Pertemuan ini masih berlanjut. Tapi entah kenapa.. hari demi hari, dia ternyata malah bermain-main dikepalaku. Selalu dan selalu muncul. Disaat aku hendak tidur, tiba-tiba dia muncul dan tersenyum di pikiranku. "APA INI? hey otak.. tidak lucu! jangan bercanda, usir dia dari pikiranku, tidak boleh! Pertemuan ini adalah perkenalan, bukan keseriusan, jadi untuk apa dia menari-nari di kepalaku?? Sudahlah.. suruh dia pergi!"
“Aku tak pernah bergurau jika mengatakan aku merindukanmu. Akhir-akhir ini, kau datang lebih sering ke dalam kepalaku. Bagiku, pertemuan kita saat itu menyebarkan candu tersendiri yang tak dapat ku hindari. Candu itu bernama rindu. Kau tau, sejak pertemuan itu aku tak dapat berhenti memikirkanmu. Kau selalu saja memenuhi pikiranku. Sedangkan aku hanya memiliki satu otak untuk mengingat semua tentangmu….sungguh menyebalkan….”
Kesal sekali rasanya ketika aku tiba2 malah memikirkannya.
Tapi..
Semakin hari aku malah semakin terhanyut dan menikmati saat membayangkan tentang dia. Wajahnya, kelucuannya, kesantaiannya, semuanya. Bahkan semakin lama dia semakin sering muncul dipikiranku. Selalu dan selalu. Tanpa jeda. sampai seharian aku beraktivitaspun selalu ada dia dipikiranku.
APA MAKSUDNYA INI?
"Apakah aku …………. JATUH CINTA????"

Tidak! ini bukan hal yg seharusnya terjadi.
Tidak boleh!
Tapi..
Semakin kutolak rasa ini… perasaan ini malah semakin menghantui pikiran dan hatiku. Aku terus terus terus memikirkan dan membayangkan dia, waktuku selalu habis untuk selalu ingin tau tentang apa yg sedang dia lakukan. Bahkan hal yg sangat menghantui adalah ketika aku malah memimpikan dia.
KENAPA JADI BEGINI?? KENAPA DIA SELALU MUNCUL DI MIMPIKU??
Mungkin karena dia sangat menarik dipandanganku, sampai-sampai bisa menarik perhatianku hingga menarik hatiku.

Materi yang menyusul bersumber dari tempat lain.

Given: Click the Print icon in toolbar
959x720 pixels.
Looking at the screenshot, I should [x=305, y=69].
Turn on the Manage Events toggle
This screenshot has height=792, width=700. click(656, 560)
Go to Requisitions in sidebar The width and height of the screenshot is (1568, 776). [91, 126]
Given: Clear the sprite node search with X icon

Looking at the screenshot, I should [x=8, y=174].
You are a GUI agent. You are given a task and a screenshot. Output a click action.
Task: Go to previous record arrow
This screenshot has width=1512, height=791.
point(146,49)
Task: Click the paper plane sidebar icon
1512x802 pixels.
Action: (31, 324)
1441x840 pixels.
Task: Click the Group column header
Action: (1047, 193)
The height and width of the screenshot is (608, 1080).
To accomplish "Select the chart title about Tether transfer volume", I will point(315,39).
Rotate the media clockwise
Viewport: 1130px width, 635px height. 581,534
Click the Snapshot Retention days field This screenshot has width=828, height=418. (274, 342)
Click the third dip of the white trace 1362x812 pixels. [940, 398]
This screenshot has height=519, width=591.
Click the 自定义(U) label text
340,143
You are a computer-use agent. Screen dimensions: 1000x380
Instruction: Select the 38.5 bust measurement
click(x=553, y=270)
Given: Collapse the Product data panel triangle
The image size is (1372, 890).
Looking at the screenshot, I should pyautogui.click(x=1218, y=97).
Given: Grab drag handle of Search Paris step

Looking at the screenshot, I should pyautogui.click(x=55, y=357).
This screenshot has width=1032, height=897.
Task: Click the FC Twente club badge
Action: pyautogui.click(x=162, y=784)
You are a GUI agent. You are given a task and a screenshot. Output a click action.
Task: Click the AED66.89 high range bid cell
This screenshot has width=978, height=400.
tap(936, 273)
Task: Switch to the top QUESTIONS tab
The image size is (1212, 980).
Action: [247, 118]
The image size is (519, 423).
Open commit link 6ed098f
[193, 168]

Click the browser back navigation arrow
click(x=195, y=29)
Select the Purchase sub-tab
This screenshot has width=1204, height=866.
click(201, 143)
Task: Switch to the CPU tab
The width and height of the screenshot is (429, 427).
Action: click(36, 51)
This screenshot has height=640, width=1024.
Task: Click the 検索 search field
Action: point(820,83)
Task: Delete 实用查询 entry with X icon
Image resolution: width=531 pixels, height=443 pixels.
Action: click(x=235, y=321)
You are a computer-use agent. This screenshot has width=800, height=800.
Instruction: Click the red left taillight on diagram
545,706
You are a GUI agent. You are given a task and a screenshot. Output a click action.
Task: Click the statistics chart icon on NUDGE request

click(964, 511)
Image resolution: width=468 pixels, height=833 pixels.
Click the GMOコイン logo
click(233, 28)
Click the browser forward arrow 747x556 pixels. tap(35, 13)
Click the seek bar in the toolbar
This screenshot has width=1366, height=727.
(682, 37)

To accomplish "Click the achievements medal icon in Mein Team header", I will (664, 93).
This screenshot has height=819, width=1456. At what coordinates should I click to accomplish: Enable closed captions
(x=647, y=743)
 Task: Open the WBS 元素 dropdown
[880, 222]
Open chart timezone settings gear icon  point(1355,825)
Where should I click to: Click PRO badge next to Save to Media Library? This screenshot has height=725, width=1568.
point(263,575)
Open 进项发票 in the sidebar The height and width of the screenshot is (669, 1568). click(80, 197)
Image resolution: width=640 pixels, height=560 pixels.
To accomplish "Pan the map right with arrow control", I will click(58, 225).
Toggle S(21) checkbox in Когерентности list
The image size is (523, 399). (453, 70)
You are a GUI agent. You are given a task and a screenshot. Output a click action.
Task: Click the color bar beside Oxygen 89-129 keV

ternyata benar.. aku memang benar-benar JATUH CINTA PADANYA.
Biarkan saja rasa ini menjadi sebuah keindahan yg tersembunyi didalam hatiku.
Biar kurasakan sendiri. Entah sampai kapan..

Yg pasti
ceritaku dengannya adalah sebuah pertemuan, hanya pertemuan, dan akan tetap menjadi sebuah pertemuan.